- Challenge -
Extract all of the rows below and reproduce each one verbatim.

(Collected data entries)

- - - -

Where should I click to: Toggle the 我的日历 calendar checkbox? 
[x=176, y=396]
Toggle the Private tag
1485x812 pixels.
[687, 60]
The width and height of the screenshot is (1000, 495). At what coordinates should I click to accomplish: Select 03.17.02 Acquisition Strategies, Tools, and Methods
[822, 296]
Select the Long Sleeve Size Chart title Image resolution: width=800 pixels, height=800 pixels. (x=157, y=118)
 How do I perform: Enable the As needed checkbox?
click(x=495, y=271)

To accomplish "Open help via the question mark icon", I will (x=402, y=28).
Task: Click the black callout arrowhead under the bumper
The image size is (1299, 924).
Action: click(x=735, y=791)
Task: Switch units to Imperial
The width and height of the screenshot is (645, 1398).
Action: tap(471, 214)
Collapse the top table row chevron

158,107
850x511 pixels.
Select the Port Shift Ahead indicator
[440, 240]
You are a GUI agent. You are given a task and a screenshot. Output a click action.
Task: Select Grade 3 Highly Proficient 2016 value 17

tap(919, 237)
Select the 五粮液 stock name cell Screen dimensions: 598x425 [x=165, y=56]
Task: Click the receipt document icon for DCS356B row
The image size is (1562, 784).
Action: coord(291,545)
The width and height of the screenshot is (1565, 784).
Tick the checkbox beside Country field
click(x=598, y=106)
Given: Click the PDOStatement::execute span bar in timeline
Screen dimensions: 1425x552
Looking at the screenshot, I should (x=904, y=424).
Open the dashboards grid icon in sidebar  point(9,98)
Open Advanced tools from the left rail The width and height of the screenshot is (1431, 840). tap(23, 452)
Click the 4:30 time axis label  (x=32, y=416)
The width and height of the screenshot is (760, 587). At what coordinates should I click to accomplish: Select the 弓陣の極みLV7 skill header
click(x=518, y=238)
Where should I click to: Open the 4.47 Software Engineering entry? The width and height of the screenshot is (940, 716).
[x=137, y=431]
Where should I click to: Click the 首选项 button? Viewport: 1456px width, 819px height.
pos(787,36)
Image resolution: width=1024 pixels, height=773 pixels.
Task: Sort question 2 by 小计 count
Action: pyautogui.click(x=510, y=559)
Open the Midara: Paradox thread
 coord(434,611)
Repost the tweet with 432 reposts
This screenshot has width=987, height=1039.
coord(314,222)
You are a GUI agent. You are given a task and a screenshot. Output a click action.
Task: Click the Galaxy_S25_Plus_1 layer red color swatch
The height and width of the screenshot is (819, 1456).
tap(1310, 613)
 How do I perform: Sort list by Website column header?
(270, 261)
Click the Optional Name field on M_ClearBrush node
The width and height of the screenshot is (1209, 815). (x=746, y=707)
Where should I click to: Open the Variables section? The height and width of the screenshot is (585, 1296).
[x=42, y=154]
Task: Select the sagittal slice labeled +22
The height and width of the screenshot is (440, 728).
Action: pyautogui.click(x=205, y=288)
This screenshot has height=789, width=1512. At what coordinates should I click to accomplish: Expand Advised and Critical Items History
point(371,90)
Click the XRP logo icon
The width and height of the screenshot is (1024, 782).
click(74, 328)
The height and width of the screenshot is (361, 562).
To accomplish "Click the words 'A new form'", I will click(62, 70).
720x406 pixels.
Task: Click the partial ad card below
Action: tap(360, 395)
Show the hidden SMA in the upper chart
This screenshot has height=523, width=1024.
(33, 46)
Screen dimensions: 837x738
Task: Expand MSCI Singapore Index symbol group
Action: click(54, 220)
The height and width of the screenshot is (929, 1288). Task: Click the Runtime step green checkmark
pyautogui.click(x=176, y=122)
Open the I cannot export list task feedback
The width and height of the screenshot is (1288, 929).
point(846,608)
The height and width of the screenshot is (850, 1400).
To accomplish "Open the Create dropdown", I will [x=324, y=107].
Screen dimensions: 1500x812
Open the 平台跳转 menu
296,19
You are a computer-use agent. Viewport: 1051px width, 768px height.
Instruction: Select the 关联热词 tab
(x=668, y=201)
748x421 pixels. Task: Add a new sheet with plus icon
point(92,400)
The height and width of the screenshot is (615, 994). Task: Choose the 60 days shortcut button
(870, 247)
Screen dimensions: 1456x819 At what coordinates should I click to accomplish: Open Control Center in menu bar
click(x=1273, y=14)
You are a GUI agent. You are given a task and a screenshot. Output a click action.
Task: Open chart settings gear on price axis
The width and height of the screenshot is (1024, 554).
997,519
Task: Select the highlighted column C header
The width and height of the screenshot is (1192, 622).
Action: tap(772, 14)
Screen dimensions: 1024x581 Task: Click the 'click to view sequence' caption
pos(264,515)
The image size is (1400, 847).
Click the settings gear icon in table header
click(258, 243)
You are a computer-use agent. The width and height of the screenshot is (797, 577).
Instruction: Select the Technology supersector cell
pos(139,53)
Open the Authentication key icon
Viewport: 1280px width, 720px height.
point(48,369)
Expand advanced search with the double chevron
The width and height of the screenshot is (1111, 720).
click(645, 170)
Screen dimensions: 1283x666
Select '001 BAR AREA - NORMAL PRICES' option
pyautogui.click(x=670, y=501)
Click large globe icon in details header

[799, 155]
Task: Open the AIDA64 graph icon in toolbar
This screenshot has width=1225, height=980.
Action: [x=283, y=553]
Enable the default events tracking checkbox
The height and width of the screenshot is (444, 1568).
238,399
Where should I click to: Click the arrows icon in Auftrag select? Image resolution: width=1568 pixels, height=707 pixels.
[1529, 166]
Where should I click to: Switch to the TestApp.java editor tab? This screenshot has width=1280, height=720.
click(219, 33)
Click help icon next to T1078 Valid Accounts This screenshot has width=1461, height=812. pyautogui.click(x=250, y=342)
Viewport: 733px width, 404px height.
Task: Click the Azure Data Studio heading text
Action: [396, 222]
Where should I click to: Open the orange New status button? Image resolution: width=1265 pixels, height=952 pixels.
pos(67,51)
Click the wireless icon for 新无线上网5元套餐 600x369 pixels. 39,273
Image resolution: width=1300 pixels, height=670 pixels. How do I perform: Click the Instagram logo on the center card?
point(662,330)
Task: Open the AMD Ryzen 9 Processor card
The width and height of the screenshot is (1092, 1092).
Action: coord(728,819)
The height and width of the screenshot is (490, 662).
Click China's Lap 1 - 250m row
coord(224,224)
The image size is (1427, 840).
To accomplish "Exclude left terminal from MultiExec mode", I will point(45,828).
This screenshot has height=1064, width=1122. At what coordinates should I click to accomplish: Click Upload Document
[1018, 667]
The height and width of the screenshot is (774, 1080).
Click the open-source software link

- - - -

- Response to the task -
Where should I click to: Toggle the 我的日历 calendar checkbox? 
[x=176, y=396]
Toggle the Private tag
1485x812 pixels.
[687, 60]
The width and height of the screenshot is (1000, 495). At what coordinates should I click to accomplish: Select 03.17.02 Acquisition Strategies, Tools, and Methods
[822, 296]
Select the Long Sleeve Size Chart title Image resolution: width=800 pixels, height=800 pixels. (x=157, y=118)
 How do I perform: Enable the As needed checkbox?
click(x=495, y=271)

To accomplish "Open help via the question mark icon", I will (x=402, y=28).
Task: Click the black callout arrowhead under the bumper
The image size is (1299, 924).
Action: click(x=735, y=791)
Task: Switch units to Imperial
The width and height of the screenshot is (645, 1398).
Action: tap(471, 214)
Collapse the top table row chevron

158,107
850x511 pixels.
Select the Port Shift Ahead indicator
[440, 240]
You are a GUI agent. You are given a task and a screenshot. Output a click action.
Task: Select Grade 3 Highly Proficient 2016 value 17

tap(919, 237)
Select the 五粮液 stock name cell Screen dimensions: 598x425 [x=165, y=56]
Task: Click the receipt document icon for DCS356B row
The image size is (1562, 784).
Action: coord(291,545)
The width and height of the screenshot is (1565, 784).
Tick the checkbox beside Country field
click(x=598, y=106)
Given: Click the PDOStatement::execute span bar in timeline
Screen dimensions: 1425x552
Looking at the screenshot, I should (x=904, y=424).
Open the dashboards grid icon in sidebar  point(9,98)
Open Advanced tools from the left rail The width and height of the screenshot is (1431, 840). tap(23, 452)
Click the 4:30 time axis label  (x=32, y=416)
The width and height of the screenshot is (760, 587). At what coordinates should I click to accomplish: Select the 弓陣の極みLV7 skill header
click(x=518, y=238)
Where should I click to: Open the 4.47 Software Engineering entry? The width and height of the screenshot is (940, 716).
[x=137, y=431]
Where should I click to: Click the 首选项 button? Viewport: 1456px width, 819px height.
pos(787,36)
Image resolution: width=1024 pixels, height=773 pixels.
Task: Sort question 2 by 小计 count
Action: pyautogui.click(x=510, y=559)
Open the Midara: Paradox thread
 coord(434,611)
Repost the tweet with 432 reposts
This screenshot has width=987, height=1039.
coord(314,222)
You are a GUI agent. You are given a task and a screenshot. Output a click action.
Task: Click the Galaxy_S25_Plus_1 layer red color swatch
The height and width of the screenshot is (819, 1456).
tap(1310, 613)
 How do I perform: Sort list by Website column header?
(270, 261)
Click the Optional Name field on M_ClearBrush node
The width and height of the screenshot is (1209, 815). (x=746, y=707)
Where should I click to: Open the Variables section? The height and width of the screenshot is (585, 1296).
[x=42, y=154]
Task: Select the sagittal slice labeled +22
The height and width of the screenshot is (440, 728).
Action: pyautogui.click(x=205, y=288)
This screenshot has height=789, width=1512. At what coordinates should I click to accomplish: Expand Advised and Critical Items History
point(371,90)
Click the XRP logo icon
The width and height of the screenshot is (1024, 782).
click(74, 328)
The height and width of the screenshot is (361, 562).
To accomplish "Click the words 'A new form'", I will click(62, 70).
720x406 pixels.
Task: Click the partial ad card below
Action: tap(360, 395)
Show the hidden SMA in the upper chart
This screenshot has height=523, width=1024.
(33, 46)
Screen dimensions: 837x738
Task: Expand MSCI Singapore Index symbol group
Action: click(54, 220)
The height and width of the screenshot is (929, 1288). Task: Click the Runtime step green checkmark
pyautogui.click(x=176, y=122)
Open the I cannot export list task feedback
The width and height of the screenshot is (1288, 929).
point(846,608)
The height and width of the screenshot is (850, 1400).
To accomplish "Open the Create dropdown", I will [x=324, y=107].
Screen dimensions: 1500x812
Open the 平台跳转 menu
296,19
You are a computer-use agent. Viewport: 1051px width, 768px height.
Instruction: Select the 关联热词 tab
(x=668, y=201)
748x421 pixels. Task: Add a new sheet with plus icon
point(92,400)
The height and width of the screenshot is (615, 994). Task: Choose the 60 days shortcut button
(870, 247)
Screen dimensions: 1456x819 At what coordinates should I click to accomplish: Open Control Center in menu bar
click(x=1273, y=14)
You are a GUI agent. You are given a task and a screenshot. Output a click action.
Task: Open chart settings gear on price axis
The width and height of the screenshot is (1024, 554).
997,519
Task: Select the highlighted column C header
The width and height of the screenshot is (1192, 622).
Action: tap(772, 14)
Screen dimensions: 1024x581 Task: Click the 'click to view sequence' caption
pos(264,515)
The image size is (1400, 847).
Click the settings gear icon in table header
click(258, 243)
You are a computer-use agent. The width and height of the screenshot is (797, 577).
Instruction: Select the Technology supersector cell
pos(139,53)
Open the Authentication key icon
Viewport: 1280px width, 720px height.
point(48,369)
Expand advanced search with the double chevron
The width and height of the screenshot is (1111, 720).
click(645, 170)
Screen dimensions: 1283x666
Select '001 BAR AREA - NORMAL PRICES' option
pyautogui.click(x=670, y=501)
Click large globe icon in details header

[799, 155]
Task: Open the AIDA64 graph icon in toolbar
This screenshot has width=1225, height=980.
Action: [x=283, y=553]
Enable the default events tracking checkbox
The height and width of the screenshot is (444, 1568).
238,399
Where should I click to: Click the arrows icon in Auftrag select? Image resolution: width=1568 pixels, height=707 pixels.
[1529, 166]
Where should I click to: Switch to the TestApp.java editor tab? This screenshot has width=1280, height=720.
click(219, 33)
Click help icon next to T1078 Valid Accounts This screenshot has width=1461, height=812. pyautogui.click(x=250, y=342)
Viewport: 733px width, 404px height.
Task: Click the Azure Data Studio heading text
Action: [396, 222]
Where should I click to: Open the orange New status button? Image resolution: width=1265 pixels, height=952 pixels.
pos(67,51)
Click the wireless icon for 新无线上网5元套餐 600x369 pixels. 39,273
Image resolution: width=1300 pixels, height=670 pixels. How do I perform: Click the Instagram logo on the center card?
point(662,330)
Task: Open the AMD Ryzen 9 Processor card
The width and height of the screenshot is (1092, 1092).
Action: coord(728,819)
The height and width of the screenshot is (490, 662).
Click China's Lap 1 - 250m row
coord(224,224)
The image size is (1427, 840).
To accomplish "Exclude left terminal from MultiExec mode", I will point(45,828).
This screenshot has height=1064, width=1122. At what coordinates should I click to accomplish: Click Upload Document
[1018, 667]
The height and width of the screenshot is (774, 1080).
Click the open-source software link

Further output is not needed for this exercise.